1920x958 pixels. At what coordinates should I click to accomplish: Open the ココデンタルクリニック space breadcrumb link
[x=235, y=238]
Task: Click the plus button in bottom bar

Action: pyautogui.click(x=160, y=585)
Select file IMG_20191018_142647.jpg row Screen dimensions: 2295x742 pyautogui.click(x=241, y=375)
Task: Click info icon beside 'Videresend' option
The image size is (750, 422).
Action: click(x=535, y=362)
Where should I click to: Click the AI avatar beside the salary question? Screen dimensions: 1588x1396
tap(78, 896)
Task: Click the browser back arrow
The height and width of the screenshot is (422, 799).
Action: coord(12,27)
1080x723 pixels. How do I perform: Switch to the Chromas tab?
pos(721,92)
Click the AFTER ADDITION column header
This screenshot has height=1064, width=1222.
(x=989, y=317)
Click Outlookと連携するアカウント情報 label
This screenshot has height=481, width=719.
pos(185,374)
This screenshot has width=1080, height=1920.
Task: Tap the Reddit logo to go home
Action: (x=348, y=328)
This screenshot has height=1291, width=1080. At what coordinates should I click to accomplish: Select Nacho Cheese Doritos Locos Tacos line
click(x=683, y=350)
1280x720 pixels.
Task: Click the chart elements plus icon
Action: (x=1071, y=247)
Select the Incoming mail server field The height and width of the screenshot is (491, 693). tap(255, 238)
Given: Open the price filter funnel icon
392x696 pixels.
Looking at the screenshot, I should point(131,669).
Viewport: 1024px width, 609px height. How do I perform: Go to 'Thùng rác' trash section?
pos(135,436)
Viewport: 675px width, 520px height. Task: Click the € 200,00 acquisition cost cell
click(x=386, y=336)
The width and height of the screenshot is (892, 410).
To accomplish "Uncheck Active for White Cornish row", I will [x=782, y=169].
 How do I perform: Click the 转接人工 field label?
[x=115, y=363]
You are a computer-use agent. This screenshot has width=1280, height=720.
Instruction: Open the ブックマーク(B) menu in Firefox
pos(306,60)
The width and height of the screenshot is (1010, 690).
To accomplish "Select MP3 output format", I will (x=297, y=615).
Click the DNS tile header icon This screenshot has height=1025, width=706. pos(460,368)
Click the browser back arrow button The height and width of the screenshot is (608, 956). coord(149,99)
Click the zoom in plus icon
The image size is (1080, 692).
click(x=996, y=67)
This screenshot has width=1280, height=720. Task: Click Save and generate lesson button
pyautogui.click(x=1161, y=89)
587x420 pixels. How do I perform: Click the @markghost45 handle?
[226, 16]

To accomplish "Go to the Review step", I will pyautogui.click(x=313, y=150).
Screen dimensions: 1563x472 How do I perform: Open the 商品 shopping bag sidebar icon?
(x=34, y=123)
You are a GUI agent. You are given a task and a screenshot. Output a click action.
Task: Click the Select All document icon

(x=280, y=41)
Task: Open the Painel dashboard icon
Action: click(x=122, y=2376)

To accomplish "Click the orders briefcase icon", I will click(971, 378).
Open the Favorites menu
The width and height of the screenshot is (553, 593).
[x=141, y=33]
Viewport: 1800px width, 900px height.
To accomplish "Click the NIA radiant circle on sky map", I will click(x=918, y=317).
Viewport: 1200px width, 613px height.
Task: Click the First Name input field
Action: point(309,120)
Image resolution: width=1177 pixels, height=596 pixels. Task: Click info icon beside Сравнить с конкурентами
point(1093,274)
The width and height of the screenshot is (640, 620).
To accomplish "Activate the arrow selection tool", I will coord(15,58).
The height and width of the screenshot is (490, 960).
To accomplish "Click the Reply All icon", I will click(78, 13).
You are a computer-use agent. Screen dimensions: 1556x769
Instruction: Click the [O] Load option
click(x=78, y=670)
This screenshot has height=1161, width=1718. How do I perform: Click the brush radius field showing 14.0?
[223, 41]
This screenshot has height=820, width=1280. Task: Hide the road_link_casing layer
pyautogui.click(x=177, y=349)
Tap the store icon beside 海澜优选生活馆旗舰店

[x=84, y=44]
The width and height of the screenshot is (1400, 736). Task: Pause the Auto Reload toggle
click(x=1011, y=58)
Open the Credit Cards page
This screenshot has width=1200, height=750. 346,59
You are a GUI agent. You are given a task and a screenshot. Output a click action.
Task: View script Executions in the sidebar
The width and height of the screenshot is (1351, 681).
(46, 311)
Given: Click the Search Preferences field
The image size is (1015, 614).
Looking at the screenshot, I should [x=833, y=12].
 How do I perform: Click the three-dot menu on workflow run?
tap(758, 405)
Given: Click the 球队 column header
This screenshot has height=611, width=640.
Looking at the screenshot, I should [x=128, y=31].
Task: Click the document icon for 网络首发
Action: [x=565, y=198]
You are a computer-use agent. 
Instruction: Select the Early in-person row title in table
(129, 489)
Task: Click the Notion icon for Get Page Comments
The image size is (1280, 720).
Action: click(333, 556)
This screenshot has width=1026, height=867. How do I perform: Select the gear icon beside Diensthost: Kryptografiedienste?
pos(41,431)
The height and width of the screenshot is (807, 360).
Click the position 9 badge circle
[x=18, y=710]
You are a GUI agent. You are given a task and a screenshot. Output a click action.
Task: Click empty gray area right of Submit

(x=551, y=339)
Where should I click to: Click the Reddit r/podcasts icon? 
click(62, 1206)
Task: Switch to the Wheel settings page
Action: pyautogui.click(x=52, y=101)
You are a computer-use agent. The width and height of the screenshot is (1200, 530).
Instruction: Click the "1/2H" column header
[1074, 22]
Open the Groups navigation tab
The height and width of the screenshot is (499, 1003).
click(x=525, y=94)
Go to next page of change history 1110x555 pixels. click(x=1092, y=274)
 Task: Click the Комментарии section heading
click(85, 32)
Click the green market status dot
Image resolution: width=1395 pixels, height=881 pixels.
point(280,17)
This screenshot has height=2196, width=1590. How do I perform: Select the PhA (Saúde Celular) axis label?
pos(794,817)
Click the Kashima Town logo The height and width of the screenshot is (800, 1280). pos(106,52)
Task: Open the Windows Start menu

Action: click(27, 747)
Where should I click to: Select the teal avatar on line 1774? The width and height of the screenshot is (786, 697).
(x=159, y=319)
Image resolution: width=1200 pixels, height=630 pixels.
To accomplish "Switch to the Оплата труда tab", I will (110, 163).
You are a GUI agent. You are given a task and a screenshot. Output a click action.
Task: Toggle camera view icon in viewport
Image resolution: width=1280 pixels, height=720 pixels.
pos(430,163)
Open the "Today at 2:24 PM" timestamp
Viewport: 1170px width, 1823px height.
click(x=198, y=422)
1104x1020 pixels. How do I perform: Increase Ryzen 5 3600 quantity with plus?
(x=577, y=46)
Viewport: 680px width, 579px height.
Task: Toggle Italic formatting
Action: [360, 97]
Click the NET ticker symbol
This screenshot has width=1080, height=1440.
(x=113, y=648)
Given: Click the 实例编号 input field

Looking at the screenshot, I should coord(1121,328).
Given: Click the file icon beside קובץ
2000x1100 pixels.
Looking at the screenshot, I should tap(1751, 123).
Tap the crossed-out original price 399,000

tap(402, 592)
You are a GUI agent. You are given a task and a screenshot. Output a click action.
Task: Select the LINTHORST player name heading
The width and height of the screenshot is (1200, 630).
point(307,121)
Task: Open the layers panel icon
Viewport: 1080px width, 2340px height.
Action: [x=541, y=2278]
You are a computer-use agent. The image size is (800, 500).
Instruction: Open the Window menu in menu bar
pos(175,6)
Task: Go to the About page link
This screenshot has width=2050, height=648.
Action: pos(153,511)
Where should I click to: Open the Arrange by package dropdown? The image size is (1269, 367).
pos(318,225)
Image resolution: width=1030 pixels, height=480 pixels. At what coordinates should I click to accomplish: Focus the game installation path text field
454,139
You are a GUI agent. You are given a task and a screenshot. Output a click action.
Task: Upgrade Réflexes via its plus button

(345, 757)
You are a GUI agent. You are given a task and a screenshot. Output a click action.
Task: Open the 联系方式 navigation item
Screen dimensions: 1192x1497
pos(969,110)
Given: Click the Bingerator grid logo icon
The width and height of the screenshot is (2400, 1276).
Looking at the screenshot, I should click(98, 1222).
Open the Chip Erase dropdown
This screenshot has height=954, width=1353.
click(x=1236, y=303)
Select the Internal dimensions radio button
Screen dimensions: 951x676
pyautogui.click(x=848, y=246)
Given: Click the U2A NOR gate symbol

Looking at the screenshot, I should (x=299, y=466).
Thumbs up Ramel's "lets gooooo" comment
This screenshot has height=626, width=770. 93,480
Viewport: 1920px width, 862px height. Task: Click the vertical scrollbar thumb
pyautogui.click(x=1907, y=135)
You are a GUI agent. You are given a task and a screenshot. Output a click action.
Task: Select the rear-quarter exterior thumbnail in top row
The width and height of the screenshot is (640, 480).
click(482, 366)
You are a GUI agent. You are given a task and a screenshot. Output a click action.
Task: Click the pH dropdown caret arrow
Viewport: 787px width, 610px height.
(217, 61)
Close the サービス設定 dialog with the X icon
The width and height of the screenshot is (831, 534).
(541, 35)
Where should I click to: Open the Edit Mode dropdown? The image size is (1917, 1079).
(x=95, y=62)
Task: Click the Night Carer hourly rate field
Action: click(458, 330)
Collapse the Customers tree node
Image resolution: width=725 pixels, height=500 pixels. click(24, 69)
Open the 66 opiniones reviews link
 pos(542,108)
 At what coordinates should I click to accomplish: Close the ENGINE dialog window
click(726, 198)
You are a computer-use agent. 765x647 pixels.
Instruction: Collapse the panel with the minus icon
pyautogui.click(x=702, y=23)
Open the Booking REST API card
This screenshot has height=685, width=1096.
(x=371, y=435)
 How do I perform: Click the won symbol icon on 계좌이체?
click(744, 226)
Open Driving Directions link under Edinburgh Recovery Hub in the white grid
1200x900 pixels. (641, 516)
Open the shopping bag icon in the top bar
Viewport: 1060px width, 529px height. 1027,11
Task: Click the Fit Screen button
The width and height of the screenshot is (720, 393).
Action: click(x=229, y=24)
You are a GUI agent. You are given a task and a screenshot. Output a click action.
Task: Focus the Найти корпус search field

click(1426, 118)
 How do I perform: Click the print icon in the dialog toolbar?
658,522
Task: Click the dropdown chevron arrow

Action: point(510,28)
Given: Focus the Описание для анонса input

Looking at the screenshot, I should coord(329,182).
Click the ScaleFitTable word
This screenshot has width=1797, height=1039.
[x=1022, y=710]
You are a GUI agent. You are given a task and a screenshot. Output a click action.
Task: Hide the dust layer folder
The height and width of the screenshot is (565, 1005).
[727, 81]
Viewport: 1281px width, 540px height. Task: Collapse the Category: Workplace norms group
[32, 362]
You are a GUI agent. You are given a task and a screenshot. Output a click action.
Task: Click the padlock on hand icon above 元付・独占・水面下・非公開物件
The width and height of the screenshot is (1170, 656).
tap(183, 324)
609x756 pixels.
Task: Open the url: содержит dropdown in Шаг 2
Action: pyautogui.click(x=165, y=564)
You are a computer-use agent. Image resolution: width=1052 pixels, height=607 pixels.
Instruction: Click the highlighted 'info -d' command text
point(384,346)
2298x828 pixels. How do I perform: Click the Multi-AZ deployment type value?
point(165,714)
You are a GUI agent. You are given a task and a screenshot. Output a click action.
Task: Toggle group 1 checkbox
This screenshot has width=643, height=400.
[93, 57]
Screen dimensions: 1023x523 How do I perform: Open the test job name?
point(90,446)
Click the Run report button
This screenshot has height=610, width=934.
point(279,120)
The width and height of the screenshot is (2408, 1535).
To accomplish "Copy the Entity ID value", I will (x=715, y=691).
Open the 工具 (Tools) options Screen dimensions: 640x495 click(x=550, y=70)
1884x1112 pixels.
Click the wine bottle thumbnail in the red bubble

= = =

# What the exercise asks:
Every line of the listing that holds the word "thumbnail" is to be found and copied.

# Written response:
Task: Select the rear-quarter exterior thumbnail in top row
Click the wine bottle thumbnail in the red bubble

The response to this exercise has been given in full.